Imports it = iTextSharp.text
Imports ip = iTextSharp.text.pdf

Dim pdfRdr As New ip.PdfReader("C:\city.pdf")
Dim page As ip.PdfDictionary = pdfRdr.GetPageN(1)
Dim objectReference As ip.PdfIndirectReference = CType(page.Get(ip.PdfName.CONTENTS), ip.PdfIndirectReference)
Dim stream As ip.PRStream = CType(ip.PdfReader.GetPdfObject(objectReference), ip.PRStream)
Dim streamBytes() As Byte = ip.PdfReader.GetStreamBytes(stream)
Dim tokenizer As New ip.PRTokeniser(New ip.RandomAccessFileOrArray(streamBytes))

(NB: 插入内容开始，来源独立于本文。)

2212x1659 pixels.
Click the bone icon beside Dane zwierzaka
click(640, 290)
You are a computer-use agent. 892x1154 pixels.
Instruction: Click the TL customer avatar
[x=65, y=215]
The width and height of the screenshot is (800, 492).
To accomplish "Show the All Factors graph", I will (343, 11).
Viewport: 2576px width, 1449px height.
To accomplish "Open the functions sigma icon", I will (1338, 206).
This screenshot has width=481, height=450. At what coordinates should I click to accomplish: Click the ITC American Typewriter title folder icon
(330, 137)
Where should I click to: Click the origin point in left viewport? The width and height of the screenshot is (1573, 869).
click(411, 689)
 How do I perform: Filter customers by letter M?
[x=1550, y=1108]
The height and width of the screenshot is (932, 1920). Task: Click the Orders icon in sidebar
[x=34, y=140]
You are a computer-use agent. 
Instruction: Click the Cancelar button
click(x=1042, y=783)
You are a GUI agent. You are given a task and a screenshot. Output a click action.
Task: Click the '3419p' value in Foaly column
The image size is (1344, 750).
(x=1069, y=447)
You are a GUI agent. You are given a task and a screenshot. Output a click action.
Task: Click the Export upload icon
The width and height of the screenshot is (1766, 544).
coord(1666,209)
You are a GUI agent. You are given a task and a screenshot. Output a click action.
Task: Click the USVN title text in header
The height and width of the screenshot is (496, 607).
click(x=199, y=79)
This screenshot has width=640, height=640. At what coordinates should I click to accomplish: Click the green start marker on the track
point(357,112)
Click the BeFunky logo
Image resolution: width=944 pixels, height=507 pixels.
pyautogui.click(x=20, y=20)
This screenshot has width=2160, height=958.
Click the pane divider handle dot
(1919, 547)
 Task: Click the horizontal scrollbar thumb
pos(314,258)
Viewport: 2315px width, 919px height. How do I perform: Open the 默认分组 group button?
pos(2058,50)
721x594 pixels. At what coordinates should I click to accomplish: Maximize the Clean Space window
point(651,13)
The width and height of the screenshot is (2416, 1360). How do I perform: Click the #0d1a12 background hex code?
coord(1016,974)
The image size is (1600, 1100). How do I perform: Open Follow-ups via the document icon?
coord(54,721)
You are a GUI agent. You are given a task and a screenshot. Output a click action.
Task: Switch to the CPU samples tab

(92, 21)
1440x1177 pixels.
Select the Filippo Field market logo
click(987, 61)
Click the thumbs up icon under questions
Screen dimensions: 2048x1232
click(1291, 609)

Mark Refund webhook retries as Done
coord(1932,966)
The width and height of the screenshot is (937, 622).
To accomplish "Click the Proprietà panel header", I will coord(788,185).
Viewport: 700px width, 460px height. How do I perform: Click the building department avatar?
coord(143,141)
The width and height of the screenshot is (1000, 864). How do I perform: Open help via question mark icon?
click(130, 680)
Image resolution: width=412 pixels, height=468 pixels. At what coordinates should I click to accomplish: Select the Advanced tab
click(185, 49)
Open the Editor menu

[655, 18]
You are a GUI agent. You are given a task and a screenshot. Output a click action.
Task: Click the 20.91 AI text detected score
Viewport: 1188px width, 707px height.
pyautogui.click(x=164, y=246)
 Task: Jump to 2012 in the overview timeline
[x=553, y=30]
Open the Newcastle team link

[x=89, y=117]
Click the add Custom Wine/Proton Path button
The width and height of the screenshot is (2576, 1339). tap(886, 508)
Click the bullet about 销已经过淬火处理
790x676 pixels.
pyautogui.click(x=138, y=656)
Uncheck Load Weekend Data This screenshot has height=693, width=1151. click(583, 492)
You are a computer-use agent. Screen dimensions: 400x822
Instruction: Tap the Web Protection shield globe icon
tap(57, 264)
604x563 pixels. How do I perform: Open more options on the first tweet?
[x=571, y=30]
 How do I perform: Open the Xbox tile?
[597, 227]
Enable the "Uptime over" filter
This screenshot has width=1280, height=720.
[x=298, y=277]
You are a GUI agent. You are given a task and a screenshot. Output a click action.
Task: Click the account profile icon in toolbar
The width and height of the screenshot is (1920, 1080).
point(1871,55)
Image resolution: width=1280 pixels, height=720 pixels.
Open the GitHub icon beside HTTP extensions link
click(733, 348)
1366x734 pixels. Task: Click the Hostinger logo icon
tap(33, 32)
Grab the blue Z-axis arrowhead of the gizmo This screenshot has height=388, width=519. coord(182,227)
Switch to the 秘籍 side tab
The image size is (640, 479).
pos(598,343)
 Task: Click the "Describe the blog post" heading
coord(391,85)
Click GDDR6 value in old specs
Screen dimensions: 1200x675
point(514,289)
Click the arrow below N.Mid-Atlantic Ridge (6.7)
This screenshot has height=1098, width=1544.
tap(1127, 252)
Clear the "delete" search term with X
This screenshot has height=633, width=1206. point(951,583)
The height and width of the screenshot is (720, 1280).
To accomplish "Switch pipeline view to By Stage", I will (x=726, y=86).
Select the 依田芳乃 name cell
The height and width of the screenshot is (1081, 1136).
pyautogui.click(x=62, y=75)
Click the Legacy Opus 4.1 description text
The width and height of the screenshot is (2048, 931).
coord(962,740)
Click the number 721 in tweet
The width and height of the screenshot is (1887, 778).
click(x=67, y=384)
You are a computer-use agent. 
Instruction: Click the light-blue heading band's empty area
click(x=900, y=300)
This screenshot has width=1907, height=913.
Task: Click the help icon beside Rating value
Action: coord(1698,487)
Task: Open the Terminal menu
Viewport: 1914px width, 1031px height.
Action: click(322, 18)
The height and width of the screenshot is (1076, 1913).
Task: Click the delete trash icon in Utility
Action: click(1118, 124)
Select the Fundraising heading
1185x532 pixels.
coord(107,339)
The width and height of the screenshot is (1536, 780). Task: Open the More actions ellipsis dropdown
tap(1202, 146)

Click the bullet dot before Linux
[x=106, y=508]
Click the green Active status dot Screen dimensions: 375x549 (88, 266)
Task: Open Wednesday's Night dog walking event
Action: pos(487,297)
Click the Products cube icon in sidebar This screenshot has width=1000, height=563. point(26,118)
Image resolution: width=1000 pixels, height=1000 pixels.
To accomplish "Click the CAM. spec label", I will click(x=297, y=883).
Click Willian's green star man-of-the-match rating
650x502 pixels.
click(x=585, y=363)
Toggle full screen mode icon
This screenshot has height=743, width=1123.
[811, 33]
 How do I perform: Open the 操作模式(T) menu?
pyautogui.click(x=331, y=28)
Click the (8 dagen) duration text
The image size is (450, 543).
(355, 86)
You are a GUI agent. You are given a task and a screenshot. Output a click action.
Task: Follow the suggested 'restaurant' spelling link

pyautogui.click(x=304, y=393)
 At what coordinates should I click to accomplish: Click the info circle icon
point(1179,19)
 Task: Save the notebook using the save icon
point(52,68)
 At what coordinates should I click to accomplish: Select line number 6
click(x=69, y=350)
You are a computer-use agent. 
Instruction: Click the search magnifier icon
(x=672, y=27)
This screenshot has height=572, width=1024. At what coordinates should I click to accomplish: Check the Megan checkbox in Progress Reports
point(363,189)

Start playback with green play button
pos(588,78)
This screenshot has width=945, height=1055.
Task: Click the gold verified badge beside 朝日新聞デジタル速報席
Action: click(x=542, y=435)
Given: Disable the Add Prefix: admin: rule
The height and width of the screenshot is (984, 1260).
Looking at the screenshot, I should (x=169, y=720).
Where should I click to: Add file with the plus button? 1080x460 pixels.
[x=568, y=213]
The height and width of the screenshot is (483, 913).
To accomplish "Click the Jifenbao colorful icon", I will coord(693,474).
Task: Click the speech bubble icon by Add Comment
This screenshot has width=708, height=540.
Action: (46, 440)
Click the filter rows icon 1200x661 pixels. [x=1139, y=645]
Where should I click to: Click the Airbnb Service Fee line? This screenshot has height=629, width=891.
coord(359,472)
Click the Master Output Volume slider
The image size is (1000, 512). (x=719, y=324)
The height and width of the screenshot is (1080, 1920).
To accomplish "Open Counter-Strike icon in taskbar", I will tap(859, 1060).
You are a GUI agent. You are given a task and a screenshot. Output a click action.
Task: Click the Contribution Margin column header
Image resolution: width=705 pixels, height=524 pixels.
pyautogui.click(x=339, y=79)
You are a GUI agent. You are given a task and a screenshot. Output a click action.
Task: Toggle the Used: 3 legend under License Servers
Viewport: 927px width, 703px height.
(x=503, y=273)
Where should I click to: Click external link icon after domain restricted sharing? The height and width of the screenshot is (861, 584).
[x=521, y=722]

'Loop through each PDf token
While tokenizer.NextToken
     Debug.Print("token of type={0} and value={1}", tokenizer.TokenType.ToString, tokenizer.StringValue)
End While

我确实得到了一些数据,但恐怕我只是不明白如何破译它。

token of type=OTHER and value=q
token of type=NUMBER and value=0.86275
token of type=NUMBER and value=0
token of type=NUMBER and value=0
token of type=NUMBER and value=0.86275
token of type=NUMBER and value=54
token of type=NUMBER and value=30
token of type=OTHER and value=cm
token of type=NAME and value=Fm0
token of type=OTHER and value=Do
token of type=OTHER and value=Q
token of type=OTHER and value=q
token of type=NUMBER and value=1
token of type=NUMBER and value=0
token of type=NUMBER and value=0
token of type=NUMBER and value=1
token of type=NUMBER and value=54
token of type=NUMBER and value=18
token of type=OTHER and value=cm
token of type=NAME and value=Fm1
token of type=OTHER and value=Do
token of type=OTHER and value=Q

我对 PDF 进行了精简,只显示我感兴趣的图形。 在此处输入图像描述 在此处输入图像描述

测试文件在这里https://drive.google.com/file/d/1dYFkvLMvznsx6sN-1GsNZVIBtDpgzwCU/view?usp=sharing

我走的是正确的道路还是有不同的方法来获取对图形标记的引用?

标签: vb.netpdfgraphicsitextmarkup

解决方案


与最初的印象相反,指北针不在 PDF 的注释中,而是在常规页面内容中。(@Jon 在最初的印象下创建了他的答案。)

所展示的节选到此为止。